» **EXCERPT PROVIDED**:
And this is the caller:

result, candidates = list(), [self]
while candidates:
    node = candidates.pop()
    distance = node._get_dist(obj)
    if distance <= max_dist and distance >= min_dist:
        result.extend(node._values)
        candidates.extend(node._get_child_candidates(distance, min_dist, max_dist))
        return result

What happens when the method _get_child_candidates is called? A list is returned? A single element is returned? Is it called again? When subsequent calls do stop?

** The code comes from Jochen Schulz (jrschulz), who made a great Python library for metric spaces. This is the link to the complete source: http://well-adjusted.de/~jrschulz/mspace/.

Answer 1

Iterables

To understand what yield does, you must understand what generators are. And before generators come iterables. When you create a list, you can read its items one by one, and it's called iteration :

>>> mylist = [1, 2, 3]
>>> for i in mylist :
...    print(i)
1
2
3

Mylist is an iterable. When you use a comprehension list, you create a list, and so an iterable :

>>> mylist = [x*x for x in range(3)]
>>> for i in mylist :
...    print(i)
0
1
4

Everything you can use "for... in..." on is an iterable : lists, strings, files... These iterables are handy because you can read them as much as you wish, but you store all the values in memory and it's not always what you want when you have a lot of values.

Generators

Generators are iterables, but you can only read them once. It's because they do not store all the values in memory, they generate the values on the fly :

>>> mygenerator = (x*x for x in range(3))
>>> for i in mygenerator :
...    print(i)
0
1
4

It just the same except you used () instead of []. BUT, you can not perform for i in mygenerator a second time since generators can only be used once: they calculate 0, then forget about it and calculate 1 and ends calculating 4, one by one.

Yield

Yield is a keyword that is used like return, except the function will return a generator.

>>> def createGenerator() :
...    mylist = range(3)
...    for i in mylist :
...        yield i*i
...
>>> mygenerator = createGenerator() # create a generator
>>> print(mygenerator) # mygenerator is an object !
<generator object createGenerator at 0xb7555c34>
>>> for i in mygenerator:
...     print(i)
0
1
4

Here it's a useless example, but it's handy when you know your function will return a huge set of values that you will only need to read once.

To master yield, you must understand that when you call the function, the code you have written in the function body does not run. The function only returns the generator object, this is bit tricky :-)

Then, your code will be run each time the for uses the generator.

Now the hard part :

The first time your function will run, it will run from the beginning until it hits yield, then it'll return the first value of the loop. Then, each other call will run the loop you have written in the function one more time, and return the next value, until there is no value to return.

The generator is considered empty once the function runs but does not hit yield anymore. It can be because the loop had come to ends, or because you do not satisfy a "if/else" anymore.

Your code explained

Generator:

# Here you create the method of the node object that will return the generator
def node._get_child_candidates(self, distance, min_dist, max_dist):

  # Here is the code that will be called each time you use the generator object :

  # If there is still a child of the node object on its left
  # AND if distance is ok, return the next child
  if self._leftchild and distance - max_dist < self._median:
                yield self._leftchild

  # If there is still a child of the node object on its right
  # AND if distance is ok, return the next child
  if self._rightchild and distance + max_dist >= self._median:
                yield self._rightchild

  # If the function arrives here, the generator will be considered empty
  # there is no more than two values : the left and the right children

Caller:

# Create an empty list and a list with the current object reference
result, candidates = list(), [self]

# Loop on candidates (they contain only one element at the beginning)

» **PROBLEM DETAILS**:
Answer these from the excerpt on Python yield and generators:
1. Why can a generator be read only once?
2. When you call a function that contains yield, what happens to the code in the function body?
3. When is a generator considered empty?

» **RECORD EXCERPTS**:
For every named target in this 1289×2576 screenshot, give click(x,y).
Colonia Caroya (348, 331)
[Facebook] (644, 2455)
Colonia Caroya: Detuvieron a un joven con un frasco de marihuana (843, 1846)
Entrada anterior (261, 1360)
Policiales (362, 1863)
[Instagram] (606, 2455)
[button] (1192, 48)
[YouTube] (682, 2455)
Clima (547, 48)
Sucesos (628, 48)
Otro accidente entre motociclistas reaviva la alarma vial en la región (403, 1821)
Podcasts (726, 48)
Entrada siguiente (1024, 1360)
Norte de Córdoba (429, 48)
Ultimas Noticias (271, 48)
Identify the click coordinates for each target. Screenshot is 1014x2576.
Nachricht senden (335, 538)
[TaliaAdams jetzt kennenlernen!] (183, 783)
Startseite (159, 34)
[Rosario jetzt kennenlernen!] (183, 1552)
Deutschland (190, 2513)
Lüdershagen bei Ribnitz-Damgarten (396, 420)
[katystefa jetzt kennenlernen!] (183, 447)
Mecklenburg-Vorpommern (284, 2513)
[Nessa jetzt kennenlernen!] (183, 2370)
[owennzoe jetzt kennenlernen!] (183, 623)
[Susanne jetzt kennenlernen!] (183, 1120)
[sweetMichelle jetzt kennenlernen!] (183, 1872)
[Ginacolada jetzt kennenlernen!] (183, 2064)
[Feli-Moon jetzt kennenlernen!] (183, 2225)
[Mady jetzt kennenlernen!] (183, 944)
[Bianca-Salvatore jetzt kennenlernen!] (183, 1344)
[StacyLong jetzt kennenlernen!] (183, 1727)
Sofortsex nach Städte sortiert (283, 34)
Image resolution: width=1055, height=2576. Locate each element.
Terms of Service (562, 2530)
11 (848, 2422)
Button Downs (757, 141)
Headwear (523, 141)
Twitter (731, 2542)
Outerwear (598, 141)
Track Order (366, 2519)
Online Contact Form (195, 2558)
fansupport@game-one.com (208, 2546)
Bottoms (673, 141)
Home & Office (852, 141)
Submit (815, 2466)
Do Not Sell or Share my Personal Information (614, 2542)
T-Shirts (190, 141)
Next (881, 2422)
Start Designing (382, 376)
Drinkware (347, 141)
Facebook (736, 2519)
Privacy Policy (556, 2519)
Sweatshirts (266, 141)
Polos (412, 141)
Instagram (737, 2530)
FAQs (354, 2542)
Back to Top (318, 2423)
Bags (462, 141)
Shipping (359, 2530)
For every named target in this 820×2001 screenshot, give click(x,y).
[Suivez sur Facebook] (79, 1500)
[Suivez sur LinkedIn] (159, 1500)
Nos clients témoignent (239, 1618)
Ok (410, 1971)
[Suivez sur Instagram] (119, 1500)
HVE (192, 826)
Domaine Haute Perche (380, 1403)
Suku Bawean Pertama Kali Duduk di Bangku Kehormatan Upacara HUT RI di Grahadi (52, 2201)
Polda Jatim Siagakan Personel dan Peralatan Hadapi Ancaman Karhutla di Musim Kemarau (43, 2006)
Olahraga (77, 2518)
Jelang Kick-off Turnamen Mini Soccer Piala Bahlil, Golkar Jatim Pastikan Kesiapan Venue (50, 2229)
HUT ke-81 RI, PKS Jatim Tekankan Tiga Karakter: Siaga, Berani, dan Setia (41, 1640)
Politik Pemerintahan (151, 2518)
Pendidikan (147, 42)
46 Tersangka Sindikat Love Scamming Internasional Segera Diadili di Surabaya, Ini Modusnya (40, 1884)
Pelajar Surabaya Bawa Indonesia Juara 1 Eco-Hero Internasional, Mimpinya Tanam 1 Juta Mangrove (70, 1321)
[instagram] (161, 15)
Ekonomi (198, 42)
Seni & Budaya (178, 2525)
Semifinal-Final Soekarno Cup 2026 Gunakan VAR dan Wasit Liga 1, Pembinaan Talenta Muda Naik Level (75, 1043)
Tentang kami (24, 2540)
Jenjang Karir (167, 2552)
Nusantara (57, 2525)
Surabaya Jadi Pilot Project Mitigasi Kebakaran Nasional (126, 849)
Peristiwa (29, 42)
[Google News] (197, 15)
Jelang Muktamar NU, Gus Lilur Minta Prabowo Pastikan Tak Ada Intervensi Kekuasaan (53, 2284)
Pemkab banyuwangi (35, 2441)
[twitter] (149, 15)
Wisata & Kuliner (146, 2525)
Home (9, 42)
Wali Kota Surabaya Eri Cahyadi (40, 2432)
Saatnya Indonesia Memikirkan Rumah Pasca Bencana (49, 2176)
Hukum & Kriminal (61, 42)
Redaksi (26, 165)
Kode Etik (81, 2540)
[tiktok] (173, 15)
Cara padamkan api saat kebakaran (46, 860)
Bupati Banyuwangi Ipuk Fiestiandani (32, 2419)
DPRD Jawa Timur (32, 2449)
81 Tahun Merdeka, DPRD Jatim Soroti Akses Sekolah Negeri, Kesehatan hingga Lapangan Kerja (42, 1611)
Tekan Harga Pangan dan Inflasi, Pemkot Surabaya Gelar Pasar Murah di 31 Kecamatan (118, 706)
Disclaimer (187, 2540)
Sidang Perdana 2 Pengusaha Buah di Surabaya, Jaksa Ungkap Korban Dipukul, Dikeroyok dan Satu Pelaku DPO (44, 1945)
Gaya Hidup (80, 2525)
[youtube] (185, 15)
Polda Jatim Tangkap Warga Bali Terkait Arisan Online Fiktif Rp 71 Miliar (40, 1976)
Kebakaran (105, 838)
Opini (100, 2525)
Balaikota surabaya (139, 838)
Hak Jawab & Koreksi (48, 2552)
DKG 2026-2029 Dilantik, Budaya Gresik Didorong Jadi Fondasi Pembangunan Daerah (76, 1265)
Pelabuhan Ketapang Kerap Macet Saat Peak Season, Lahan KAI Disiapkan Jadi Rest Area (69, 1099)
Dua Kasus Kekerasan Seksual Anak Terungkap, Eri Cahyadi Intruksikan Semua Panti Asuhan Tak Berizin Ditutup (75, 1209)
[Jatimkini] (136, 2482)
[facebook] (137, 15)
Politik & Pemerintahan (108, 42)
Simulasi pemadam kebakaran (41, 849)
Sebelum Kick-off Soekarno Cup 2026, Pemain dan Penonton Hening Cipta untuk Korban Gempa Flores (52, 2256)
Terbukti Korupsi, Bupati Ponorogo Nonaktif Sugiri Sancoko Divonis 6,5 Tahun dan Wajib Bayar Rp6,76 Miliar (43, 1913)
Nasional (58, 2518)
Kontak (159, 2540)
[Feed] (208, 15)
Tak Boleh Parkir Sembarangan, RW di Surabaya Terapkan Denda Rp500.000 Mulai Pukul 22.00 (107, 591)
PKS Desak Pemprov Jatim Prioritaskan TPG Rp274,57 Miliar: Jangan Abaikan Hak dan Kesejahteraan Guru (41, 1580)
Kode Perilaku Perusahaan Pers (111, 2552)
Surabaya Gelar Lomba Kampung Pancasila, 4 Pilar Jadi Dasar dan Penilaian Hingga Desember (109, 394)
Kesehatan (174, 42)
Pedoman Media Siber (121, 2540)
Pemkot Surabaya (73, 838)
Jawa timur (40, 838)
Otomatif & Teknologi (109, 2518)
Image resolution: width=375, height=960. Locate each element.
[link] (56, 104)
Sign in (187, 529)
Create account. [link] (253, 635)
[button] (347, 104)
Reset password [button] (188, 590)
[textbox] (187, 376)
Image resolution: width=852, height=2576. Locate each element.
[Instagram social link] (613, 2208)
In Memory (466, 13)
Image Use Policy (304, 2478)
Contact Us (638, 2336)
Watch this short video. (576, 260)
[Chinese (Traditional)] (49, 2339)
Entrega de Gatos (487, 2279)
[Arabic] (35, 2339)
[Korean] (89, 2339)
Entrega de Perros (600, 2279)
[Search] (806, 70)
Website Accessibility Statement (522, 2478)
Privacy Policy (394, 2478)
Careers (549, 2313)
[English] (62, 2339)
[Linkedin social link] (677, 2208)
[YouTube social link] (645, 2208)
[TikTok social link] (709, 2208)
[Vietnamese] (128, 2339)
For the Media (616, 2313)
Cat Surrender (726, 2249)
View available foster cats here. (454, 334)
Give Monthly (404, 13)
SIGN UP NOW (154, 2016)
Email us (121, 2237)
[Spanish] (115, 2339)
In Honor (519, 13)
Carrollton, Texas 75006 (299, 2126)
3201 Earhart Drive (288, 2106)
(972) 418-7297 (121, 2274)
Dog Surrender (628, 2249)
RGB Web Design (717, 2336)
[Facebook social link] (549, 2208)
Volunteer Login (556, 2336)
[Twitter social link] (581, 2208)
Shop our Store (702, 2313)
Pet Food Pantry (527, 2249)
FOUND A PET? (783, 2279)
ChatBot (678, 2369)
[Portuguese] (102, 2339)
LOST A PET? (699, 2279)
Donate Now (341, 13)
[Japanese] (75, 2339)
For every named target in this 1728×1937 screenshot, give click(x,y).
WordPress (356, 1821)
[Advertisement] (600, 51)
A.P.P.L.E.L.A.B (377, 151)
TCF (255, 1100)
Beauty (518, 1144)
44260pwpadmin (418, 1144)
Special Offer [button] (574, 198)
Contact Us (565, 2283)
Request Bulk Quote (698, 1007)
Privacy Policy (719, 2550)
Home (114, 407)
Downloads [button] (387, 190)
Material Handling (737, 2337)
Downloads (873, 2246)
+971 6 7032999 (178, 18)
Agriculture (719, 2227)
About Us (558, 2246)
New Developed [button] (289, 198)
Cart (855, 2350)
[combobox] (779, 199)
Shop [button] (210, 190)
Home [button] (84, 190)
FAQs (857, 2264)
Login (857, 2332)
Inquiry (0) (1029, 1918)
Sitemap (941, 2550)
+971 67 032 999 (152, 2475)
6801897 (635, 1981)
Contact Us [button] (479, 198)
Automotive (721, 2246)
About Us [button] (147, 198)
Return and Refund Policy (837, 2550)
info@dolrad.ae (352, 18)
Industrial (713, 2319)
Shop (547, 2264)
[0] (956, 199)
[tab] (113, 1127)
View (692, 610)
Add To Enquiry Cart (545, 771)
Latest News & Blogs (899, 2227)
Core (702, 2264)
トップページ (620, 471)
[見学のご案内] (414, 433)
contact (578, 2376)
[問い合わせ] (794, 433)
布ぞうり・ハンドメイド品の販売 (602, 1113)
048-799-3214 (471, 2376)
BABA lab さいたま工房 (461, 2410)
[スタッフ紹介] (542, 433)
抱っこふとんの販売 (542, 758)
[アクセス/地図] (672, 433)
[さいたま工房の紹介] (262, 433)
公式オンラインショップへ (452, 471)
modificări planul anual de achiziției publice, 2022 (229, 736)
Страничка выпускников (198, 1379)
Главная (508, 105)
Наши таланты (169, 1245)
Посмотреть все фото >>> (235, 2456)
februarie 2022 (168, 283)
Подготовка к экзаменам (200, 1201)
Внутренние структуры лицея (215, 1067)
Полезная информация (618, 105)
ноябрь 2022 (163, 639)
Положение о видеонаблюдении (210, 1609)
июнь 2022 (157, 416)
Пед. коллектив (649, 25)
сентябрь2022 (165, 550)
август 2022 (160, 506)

» **EXERCISE RESPONSE**:
1. It does not store all the values in memory. It generates them on the fly.
2. The code in the body does not run. The function only returns the generator object.
3. A generator is empty once the function runs but no longer hits yield.